You enter each balance with its own APR and current payment. It sums them into one principal, finds your blended (balance-weighted) APR, then compares the total you pay now against a single new loan — reporting your monthly savings and the interest you'd save.
How do I calculate the blended APR on my debts?
Multiply each balance by its APR, add those products up, then divide by the total balance. Example: ($8,000×22.99% + $7,000×19.99% + $5,000×24.99%) ÷ $20,000 ≈ 22.4%. That weighted average — not your highest or lowest card — is what a consolidation offer has to beat.
What APR do I need for consolidation to be worth it?
The new loan's APR should be clearly below your blended APR. If your balances blend to 22% and you qualify for a 9%–12% loan, consolidation usually wins; if the best offer is around your blended rate, you're just moving the debt, not saving on it.
How does this calculator measure my savings?
It compares against the sum of all your current payments, not one card. Monthly savings = your total current payments − the new loan payment, and interest saved = current total interest across every balance − the new loan's interest. That's the real before-and-after of consolidating.
Does combining several debts actually save money?
Only when the new rate beats your blended APR after fees. The win comes from replacing a mix of high-APR balances with one lower rate — the bigger the gap between your blended APR and the new rate, the more interest you save over the payoff.
What about the loan's payment, fees, and amortization?
This page focuses on the combine-and-compare decision rather than re-deriving a single loan's payment or how an origination fee trims the amount you receive. For that detailed breakdown of the new loan itself, see our Personal Loan Calculator, then bring the rate and term back here to compare.

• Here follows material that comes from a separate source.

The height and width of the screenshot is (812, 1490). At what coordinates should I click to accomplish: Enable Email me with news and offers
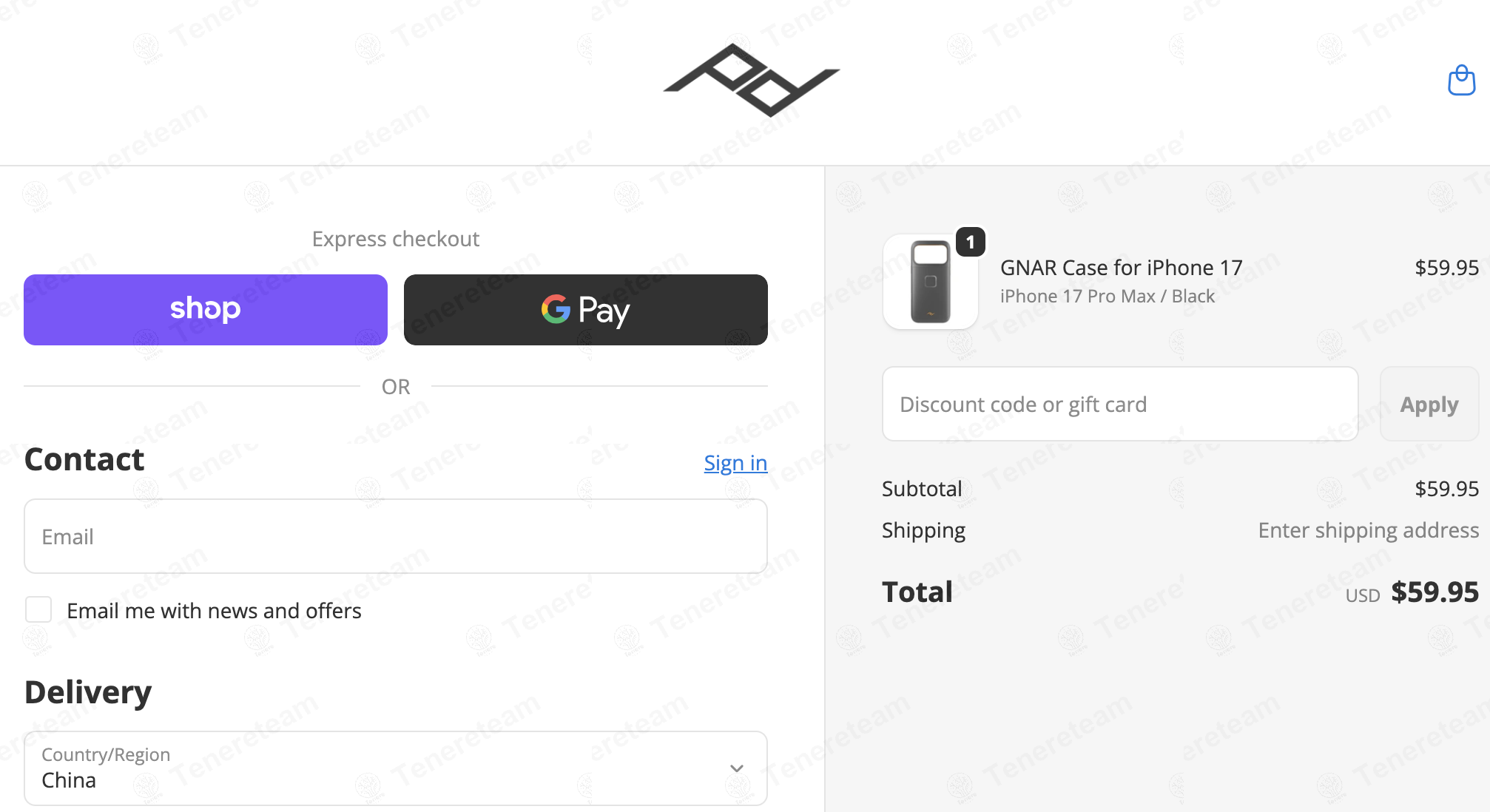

Should I include every balance in the blend?
Yes — leave one out and your blended APR looks artificially low, which can make a mediocre offer seem good. List every balance you intend to pay off (cards, store cards, an old personal loan) so the weighted average reflects what you actually carry.

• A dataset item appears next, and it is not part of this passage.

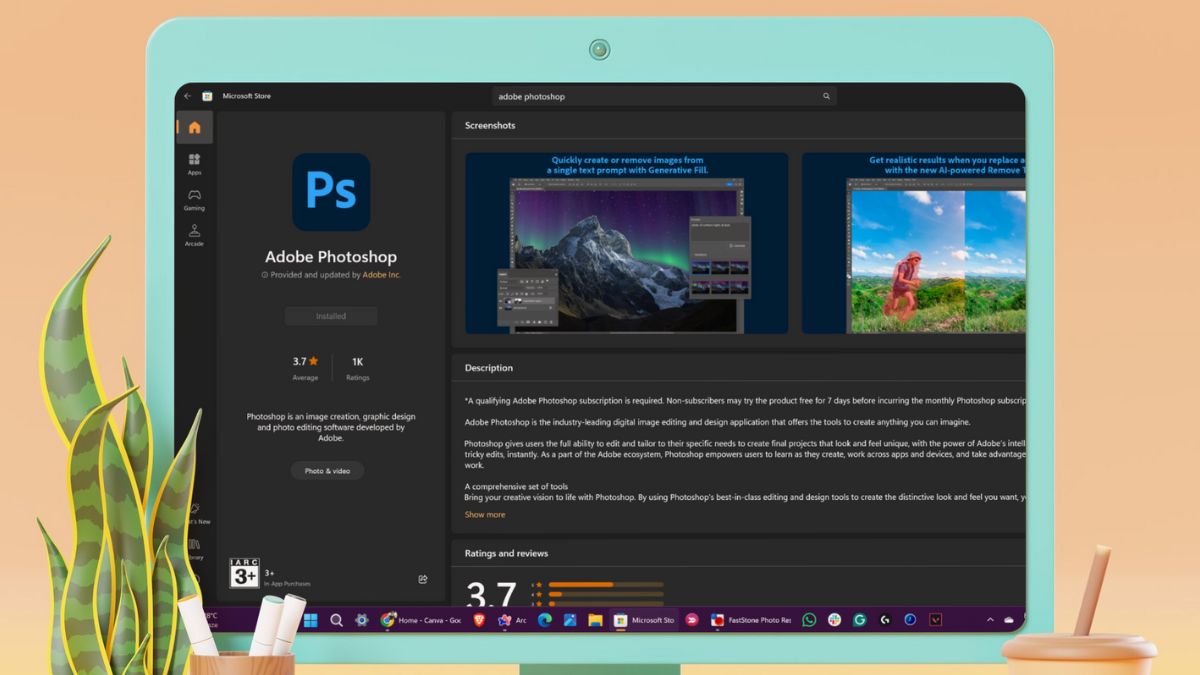Viewport: 1200px width, 675px height.
Task: Expand the description with Show more
Action: (485, 514)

Does debt consolidation hurt my credit score?
There's a small short-term dip from the hard inquiry and a new account. Over time, paying balances down and lowering your credit utilization usually helps your score — as long as you don't run the cleared cards back up.
Is a single payment really better than several?
One payment is easier to manage and removes the risk of missing a due date among several cards, but convenience alone isn't the test. The number that matters is whether the consolidated rate beats your blended APR — let the interest-saved figure decide, not the simplicity.